The actual area will be somewhere between these two estimates.

3. How many rectangles? We want the difference between our upper and lower estimates to be super small, at most 0.1. When we use more and more rectangles, our estimates get closer to the real answer.
For a curve that's always going up, the difference between the upper (right-side heights) and lower (left-side heights) estimates is like a big rectangle made of all the tiny bits sticking out. Its width is the width of one rectangle, and its height is how much the curve went up overall (from $f(0)=0$ to $f(1)=1$).
So, if 'w' is the width of each rectangle, the difference is about 'w' times $(f(1) - f(0)) = w \times (1-0) = w$.
We need this difference 'w' to be at most 0.1. Since our total x-distance is 1 (from 0 to 1), if each rectangle is 'w' wide, then we need $1/w$ rectangles.
To make 'w' at most 0.1, we need $1/w \ge 1/0.1 = 10$. So, we need at least 10 rectangles. I'll pick exactly 10 rectangles to make it easy!
This means each rectangle will have a width of $1/10 = 0.1$.
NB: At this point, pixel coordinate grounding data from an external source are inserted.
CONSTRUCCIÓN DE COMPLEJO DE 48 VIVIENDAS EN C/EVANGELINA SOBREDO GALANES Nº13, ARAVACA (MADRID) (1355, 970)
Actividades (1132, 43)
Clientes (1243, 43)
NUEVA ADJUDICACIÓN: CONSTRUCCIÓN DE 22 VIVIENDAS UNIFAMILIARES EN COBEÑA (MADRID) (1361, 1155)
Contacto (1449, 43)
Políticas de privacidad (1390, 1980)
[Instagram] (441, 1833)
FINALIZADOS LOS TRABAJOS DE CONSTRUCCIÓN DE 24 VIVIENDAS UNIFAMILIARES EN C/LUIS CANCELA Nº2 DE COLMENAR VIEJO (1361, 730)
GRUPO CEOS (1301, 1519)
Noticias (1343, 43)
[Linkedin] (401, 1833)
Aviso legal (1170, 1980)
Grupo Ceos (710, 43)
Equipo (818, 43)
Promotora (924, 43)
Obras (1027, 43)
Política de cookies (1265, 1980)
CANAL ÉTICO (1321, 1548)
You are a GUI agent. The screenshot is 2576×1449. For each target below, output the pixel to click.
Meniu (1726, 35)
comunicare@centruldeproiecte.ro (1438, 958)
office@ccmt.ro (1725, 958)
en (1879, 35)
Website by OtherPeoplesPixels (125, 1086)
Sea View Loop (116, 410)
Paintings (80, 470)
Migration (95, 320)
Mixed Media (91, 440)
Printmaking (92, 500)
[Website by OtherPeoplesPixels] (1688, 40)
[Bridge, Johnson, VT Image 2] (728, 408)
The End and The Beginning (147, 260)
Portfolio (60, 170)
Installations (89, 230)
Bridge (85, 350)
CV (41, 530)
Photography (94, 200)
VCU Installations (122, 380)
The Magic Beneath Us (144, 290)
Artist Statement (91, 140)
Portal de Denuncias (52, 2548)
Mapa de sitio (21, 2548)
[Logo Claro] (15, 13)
4. Calculate the estimates!
Our x-values will be $0, 0.1, 0.2, \ldots, 0.9, 1.0$.
The width of each rectangle is $0.1$.
**Lower Estimate (L):** We use the left endpoint height for each rectangle.
$L = 0.1 \times (\sqrt[3]{0} + \sqrt[3]{0.1} + \sqrt[3]{0.2} + \sqrt[3]{0.3} + \sqrt[3]{0.4} + \sqrt[3]{0.5} + \sqrt[3]{0.6} + \sqrt[3]{0.7} + \sqrt[3]{0.8} + \sqrt[3]{0.9})$
Let's find those cube roots (I used my calculator for these, it's okay to use tools!):
$\sqrt[3]{0} = 0$
$\sqrt[3]{0.1} \approx 0.464$
$\sqrt[3]{0.2} \approx 0.585$
$\sqrt[3]{0.3} \approx 0.669$
$\sqrt[3]{0.4} \approx 0.737$
$\sqrt[3]{0.5} \approx 0.794$
$\sqrt[3]{0.6} \approx 0.843$
$\sqrt[3]{0.7} \approx 0.888$
$\sqrt[3]{0.8} \approx 0.928$
$\sqrt[3]{0.9} \approx 0.965$
Sum of heights for Lower Estimate: $0 + 0.464 + 0.585 + 0.669 + 0.737 + 0.794 + 0.843 + 0.888 + 0.928 + 0.965 = 6.873$
So, $L = 0.1 \times 6.873 = 0.6873$. Let's round this to 3 decimal places: $\mathbf{0.687}$.

**Upper Estimate (U):** We use the right endpoint height for each rectangle.
$U = 0.1 \times (\sqrt[3]{0.1} + \sqrt[3]{0.2} + \sqrt[3]{0.3} + \sqrt[3]{0.4} + \sqrt[3]{0.5} + \sqrt[3]{0.6} + \sqrt[3]{0.7} + \sqrt[3]{0.8} + \sqrt[3]{0.9} + \sqrt[3]{1})$
The values are the same as before, plus $\sqrt[3]{1} = 1$.
Sum of heights for Upper Estimate: $0.464 + 0.585 + 0.669 + 0.737 + 0.794 + 0.843 + 0.888 + 0.928 + 0.965 + 1 = 7.873$
So, $U = 0.1 \times 7.873 = 0.7873$. Let's round this to 3 decimal places: $\mathbf{0.787}$.

5. Check the difference: The difference between our estimates is $0.787 - 0.687 = 0.1$. This is exactly what we wanted – it's at most 0.1!